» **Aufgaben**:
1 > Prüfen Sie anhand der Kritik zum Luzerner „Tatort“ jede der folgenden Aussagen: (a) Jörg Schönenborn hat höchstens zwei Experimente pro Jahr vorgegeben. (b) Swisscoal hat Liebknechts Schraubenfirma übernommen und weitergeführt. (c) Der Betrieb in Asien stellt das Gewinde für 78 Cent her. Antworten Sie jeweils mit Ja oder Nein und zitieren Sie die entscheidenden Worte der Kritik wörtlich.
2 > Kopieren Sie aus der Kritik zum Luzerner „Tatort“ den Abschnitt wortgetreu, beginnend bei „Und die Schweizer“ und endend bei „ist ermordet worden.“.

» **Bereitgestellter Text**:

☆ ☆ ☆

Schweizer „Tatort“: Verzweiflung trifft Superreichtum

Nach dem Experiment vom August kommt der neue Schweizer „Tatort“ sehr klassisch daher. Er gewinnt an Tiefe, als alles zum Kammerspiel gerinnt.

Ein Mann hält eine Frau mit einem Arm fest, mit dem anderen hält er ihr eine Waffe an den Kopf

Mit der Geiselnahme gewinnt der Luzerner „Tatort“ an Tiefe Foto: ARD Degeto

Keine Experimente! Um Himmels willen, keine Experimente! Und wenn es doch sein muss, dann höchstens zwei davon pro Jahr! Diese Zahl hat der WDR-Fernsehchef Jörg Schönenborn zur Vorgabe gemacht.

Und die Schweizer „Tatort“-Verantwortlichen haben sich diese Worte wohl zu Herzen genommen. Nach ihrem in einer Einstellung gedrehten „Tatort“ vom August (so was ist vermutlich mit „Experiment“ im Sinne der ARD-Entscheider gemeint), geht das Luzerner ErmittlerInnen-Duo Flückiger (Stefan Gubser) und Ritschard (Delia Mayer) diesmal ganz klassisch auf Mörderjagd: Eine Uni-Dozentin ist ermordet worden.

Kurz zuvor hatte sie noch einen Anruf bekommen. Und vor der Tür hat jemand mit seinem Auto ein anderes Auto gerammt. Und außerdem gab es wütende Drohmails von einem Vorgesetzten. Und der junge Mann vom Studentenrat sagt: „Ich kann das nicht glauben, das ist doch nicht wahr“, die Dozentin sei doch „echt cool drauf“ gewesen. Wie Studenten halt reden. Zumindest im „Tatort“. Und es beschleicht einen das Gefühl, dass es die MacherInnen vielleicht etwas zu klassisch angegangen sind und zu wenig experimentell und … gähn.

Aber: Geben Sie diesem Krimi eine Chance. Denn der Mord ist hier nicht mehr als Mittel zum Zweck, um die KommissarInnen in die Villa von Swisscoal-Chef Anton Seematter (Roland Koch) zu locken. Dort hat Mike Liebknecht (Mišel Matičević) die drei Familienmitglieder als Geiseln genommen. Swisscoal hat Liebknechts Schraubenfirma übernommen – und dichtgemacht, „weil jetzt irgendein Maschinenbaubetrieb in Asien das gleiche Gewinde für 65 Cent herstellt anstatt wie wir für 78 Cent“.

Nichts läuft so, wie der Regisseur es sich ausgemalt hat

Luzern-„Tatort“: „Friss oder stirb“, So., 20.15 Uhr, ARD.

Und hier, zwischen Innenpool und riesiger Glasfront zum Garten, in diesem Kammerspiel, in dem Verzweiflung auf Superreichtum trifft, entfaltet der Film seine Kraft. Da sitzen sie, gefesselt, die ErmittlerInnen, die Mutter, der Vater, die Tochter („Es kann nicht jeder mit Privilegien geboren werden, sonst wären es ja keine mehr“). Liebknecht liest aus Flückigers Notizen vor, warum die PolizistInnen überhaupt hier sind – der Mord, das Auto, der Anruf, eine Affäre? – und lässt die eh schon nur mäßig heile Welt der Seematters zusammenbrechen.

Mit dem gelben Notizbuch in der Hand wirkt er wie der strenge Lehrer mit dem Reclam-Heft, der will, dass seine SchülerInnen diesen verdammten Molière vernünftig auf die Bühne bringen. Natürlich läuft nichts so, wie es sich der Regisseur ausgemalt hat. Zu seinem Leid, aber zum Wohle der Zuschauer.

☆ ☆ ☆

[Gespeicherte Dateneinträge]

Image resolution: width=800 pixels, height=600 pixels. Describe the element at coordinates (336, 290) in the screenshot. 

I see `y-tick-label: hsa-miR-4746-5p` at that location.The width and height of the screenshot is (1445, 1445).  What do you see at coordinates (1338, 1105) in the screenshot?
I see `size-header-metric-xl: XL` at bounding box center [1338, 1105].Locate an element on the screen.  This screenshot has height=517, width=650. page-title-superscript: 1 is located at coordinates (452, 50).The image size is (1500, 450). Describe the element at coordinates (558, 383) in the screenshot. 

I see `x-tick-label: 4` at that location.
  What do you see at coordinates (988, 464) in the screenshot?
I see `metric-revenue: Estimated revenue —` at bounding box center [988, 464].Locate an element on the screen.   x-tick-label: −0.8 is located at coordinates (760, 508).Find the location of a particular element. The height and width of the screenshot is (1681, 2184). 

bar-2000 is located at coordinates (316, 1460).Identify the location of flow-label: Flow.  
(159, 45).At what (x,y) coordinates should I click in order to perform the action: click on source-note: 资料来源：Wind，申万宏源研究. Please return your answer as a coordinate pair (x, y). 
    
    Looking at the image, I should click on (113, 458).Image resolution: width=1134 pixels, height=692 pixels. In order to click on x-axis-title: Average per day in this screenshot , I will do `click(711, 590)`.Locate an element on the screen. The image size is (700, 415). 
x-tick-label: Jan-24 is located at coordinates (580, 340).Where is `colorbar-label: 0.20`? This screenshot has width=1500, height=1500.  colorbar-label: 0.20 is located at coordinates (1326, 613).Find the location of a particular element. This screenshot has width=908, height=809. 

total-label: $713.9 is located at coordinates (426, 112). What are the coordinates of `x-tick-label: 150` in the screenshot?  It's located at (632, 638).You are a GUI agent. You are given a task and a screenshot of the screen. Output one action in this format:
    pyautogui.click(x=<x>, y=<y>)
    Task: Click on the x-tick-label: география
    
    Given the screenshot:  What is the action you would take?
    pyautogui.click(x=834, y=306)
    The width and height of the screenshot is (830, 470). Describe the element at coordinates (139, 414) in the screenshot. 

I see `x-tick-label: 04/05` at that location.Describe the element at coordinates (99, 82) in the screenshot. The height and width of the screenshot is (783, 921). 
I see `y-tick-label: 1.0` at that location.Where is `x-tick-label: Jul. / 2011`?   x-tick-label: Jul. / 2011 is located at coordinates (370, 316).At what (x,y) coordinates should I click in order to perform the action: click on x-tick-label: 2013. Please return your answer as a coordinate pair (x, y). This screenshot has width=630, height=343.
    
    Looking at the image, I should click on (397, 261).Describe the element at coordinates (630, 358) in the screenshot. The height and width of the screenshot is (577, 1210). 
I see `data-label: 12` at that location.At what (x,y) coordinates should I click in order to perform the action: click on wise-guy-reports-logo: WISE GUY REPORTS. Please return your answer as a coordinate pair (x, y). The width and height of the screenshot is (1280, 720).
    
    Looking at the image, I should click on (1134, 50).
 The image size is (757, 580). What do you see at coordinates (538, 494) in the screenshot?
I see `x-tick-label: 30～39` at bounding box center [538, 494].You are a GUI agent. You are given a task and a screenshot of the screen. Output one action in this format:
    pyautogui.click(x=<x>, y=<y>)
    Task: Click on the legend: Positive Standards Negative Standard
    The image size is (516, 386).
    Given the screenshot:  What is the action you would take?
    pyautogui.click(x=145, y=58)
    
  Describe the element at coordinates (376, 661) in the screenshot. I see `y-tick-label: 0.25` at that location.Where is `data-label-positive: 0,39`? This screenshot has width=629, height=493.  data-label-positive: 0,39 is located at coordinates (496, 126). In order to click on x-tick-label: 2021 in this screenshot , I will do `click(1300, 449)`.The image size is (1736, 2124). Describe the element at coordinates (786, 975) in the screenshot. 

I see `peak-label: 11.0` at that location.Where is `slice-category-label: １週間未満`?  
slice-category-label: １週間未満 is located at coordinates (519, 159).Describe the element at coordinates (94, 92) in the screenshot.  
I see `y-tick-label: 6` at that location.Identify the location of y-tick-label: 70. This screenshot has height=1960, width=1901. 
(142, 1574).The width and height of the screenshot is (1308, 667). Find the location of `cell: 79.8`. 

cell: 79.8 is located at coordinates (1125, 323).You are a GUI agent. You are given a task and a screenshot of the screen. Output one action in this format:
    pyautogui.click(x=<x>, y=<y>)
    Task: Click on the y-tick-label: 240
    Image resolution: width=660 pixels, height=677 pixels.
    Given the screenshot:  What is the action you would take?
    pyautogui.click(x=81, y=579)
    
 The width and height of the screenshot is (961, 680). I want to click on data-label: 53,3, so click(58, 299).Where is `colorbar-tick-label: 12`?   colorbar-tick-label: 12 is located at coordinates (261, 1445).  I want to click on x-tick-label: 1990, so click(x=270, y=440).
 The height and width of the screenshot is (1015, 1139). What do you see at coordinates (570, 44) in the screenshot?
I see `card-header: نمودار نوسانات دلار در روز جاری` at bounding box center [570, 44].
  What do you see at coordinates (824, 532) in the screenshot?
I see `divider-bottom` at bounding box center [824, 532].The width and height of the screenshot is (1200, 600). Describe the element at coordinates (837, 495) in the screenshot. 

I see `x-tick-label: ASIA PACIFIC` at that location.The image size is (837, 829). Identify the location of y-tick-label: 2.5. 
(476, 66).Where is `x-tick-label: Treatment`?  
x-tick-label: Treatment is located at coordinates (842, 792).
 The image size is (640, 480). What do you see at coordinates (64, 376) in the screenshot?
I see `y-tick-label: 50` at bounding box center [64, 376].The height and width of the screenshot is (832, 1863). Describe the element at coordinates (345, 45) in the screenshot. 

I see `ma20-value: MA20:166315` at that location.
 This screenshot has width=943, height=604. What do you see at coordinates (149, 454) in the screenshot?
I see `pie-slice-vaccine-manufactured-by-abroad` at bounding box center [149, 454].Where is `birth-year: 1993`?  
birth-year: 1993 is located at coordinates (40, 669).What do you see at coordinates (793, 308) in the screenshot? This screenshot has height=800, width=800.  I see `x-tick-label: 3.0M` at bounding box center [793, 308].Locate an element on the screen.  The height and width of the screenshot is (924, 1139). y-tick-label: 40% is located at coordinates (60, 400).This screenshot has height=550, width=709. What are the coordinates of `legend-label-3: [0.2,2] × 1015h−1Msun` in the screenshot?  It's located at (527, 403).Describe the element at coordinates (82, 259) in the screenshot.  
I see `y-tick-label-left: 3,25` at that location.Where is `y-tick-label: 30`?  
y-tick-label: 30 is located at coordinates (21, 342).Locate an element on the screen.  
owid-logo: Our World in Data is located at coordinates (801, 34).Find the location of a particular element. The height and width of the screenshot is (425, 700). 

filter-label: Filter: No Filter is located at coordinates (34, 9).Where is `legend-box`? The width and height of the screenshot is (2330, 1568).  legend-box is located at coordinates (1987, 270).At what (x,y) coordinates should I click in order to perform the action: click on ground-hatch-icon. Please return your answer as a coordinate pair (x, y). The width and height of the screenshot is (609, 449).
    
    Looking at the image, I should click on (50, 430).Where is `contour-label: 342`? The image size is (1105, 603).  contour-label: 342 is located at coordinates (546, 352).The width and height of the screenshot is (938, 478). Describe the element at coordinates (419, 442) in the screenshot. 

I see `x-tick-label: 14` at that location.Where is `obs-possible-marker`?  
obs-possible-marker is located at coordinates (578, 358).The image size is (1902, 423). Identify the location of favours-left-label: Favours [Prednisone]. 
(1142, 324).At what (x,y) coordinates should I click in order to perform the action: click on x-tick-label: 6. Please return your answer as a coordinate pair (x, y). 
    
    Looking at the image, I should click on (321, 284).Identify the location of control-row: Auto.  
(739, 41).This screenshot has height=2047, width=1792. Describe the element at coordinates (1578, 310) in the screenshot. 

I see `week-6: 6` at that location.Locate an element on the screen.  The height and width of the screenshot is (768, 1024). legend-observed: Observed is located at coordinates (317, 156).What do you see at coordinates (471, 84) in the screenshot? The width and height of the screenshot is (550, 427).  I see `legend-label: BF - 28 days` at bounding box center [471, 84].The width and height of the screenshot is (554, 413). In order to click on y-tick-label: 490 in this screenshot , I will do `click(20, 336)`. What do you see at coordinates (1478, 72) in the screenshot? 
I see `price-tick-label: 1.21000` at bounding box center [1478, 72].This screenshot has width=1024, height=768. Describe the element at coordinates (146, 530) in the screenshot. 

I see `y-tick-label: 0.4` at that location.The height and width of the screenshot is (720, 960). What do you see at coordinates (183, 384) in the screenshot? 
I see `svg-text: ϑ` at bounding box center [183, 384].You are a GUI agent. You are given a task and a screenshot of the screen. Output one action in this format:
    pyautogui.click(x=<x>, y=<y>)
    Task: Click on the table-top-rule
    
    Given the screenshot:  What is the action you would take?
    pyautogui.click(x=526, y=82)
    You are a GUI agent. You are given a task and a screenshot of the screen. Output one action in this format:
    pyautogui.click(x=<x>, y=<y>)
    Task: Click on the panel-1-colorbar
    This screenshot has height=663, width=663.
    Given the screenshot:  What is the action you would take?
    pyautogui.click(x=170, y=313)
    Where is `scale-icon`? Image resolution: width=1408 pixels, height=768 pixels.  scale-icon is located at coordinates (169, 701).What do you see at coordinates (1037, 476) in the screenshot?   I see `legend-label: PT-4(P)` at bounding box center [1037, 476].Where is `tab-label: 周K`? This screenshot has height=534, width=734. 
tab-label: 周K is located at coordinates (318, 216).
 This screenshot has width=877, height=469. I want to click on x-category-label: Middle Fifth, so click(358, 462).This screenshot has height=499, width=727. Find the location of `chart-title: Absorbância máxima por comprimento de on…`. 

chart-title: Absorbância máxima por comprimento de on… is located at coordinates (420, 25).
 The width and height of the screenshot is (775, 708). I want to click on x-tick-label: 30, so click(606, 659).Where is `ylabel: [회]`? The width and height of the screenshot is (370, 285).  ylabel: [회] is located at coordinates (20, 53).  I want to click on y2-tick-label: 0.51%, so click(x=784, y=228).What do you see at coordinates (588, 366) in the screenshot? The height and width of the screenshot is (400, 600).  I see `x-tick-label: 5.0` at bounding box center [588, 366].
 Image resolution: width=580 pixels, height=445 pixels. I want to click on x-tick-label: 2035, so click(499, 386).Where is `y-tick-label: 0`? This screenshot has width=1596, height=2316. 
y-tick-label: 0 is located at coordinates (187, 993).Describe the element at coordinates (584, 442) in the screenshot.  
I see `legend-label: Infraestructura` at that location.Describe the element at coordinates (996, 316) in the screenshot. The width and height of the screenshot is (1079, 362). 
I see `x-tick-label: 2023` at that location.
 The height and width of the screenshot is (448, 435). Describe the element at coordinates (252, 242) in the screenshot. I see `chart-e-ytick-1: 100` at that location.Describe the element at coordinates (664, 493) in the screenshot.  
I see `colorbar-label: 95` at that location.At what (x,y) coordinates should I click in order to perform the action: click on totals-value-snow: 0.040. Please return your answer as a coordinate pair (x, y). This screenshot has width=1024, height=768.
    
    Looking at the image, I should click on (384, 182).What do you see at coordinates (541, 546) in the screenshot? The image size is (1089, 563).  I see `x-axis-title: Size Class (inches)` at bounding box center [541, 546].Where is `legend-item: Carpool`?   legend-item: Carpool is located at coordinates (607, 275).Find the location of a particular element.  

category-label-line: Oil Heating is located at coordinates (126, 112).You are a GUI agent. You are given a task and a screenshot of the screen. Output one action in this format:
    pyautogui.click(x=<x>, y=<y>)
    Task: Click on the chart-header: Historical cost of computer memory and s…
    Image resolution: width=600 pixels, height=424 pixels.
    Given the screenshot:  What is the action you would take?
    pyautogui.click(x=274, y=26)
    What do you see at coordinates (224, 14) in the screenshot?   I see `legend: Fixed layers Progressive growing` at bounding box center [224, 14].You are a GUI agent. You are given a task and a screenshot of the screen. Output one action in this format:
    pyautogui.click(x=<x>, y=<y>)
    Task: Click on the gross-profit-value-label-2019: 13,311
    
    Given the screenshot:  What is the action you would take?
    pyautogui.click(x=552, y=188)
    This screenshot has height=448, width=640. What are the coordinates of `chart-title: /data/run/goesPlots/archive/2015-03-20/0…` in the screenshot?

☆ ☆ ☆

» **Lösungen**:
1 >
(a) Ja: „dann höchstens zwei davon pro Jahr! Diese Zahl hat der WDR-Fernsehchef Jörg Schönenborn zur Vorgabe gemacht.“
(b) Nein: „Swisscoal hat Liebknechts Schraubenfirma übernommen – und dichtgemacht“
(c) Nein: „irgendein Maschinenbaubetrieb in Asien das gleiche Gewinde für 65 Cent herstellt anstatt wie wir für 78 Cent“

2 >
Und die Schweizer „Tatort“-Verantwortlichen haben sich diese Worte wohl zu Herzen genommen. Nach ihrem in einer Einstellung gedrehten „Tatort“ vom August (so was ist vermutlich mit „Experiment“ im Sinne der ARD-Entscheider gemeint), geht das Luzerner ErmittlerInnen-Duo Flückiger (Stefan Gubser) und Ritschard (Delia Mayer) diesmal ganz klassisch auf Mörderjagd: Eine Uni-Dozentin ist ermordet worden.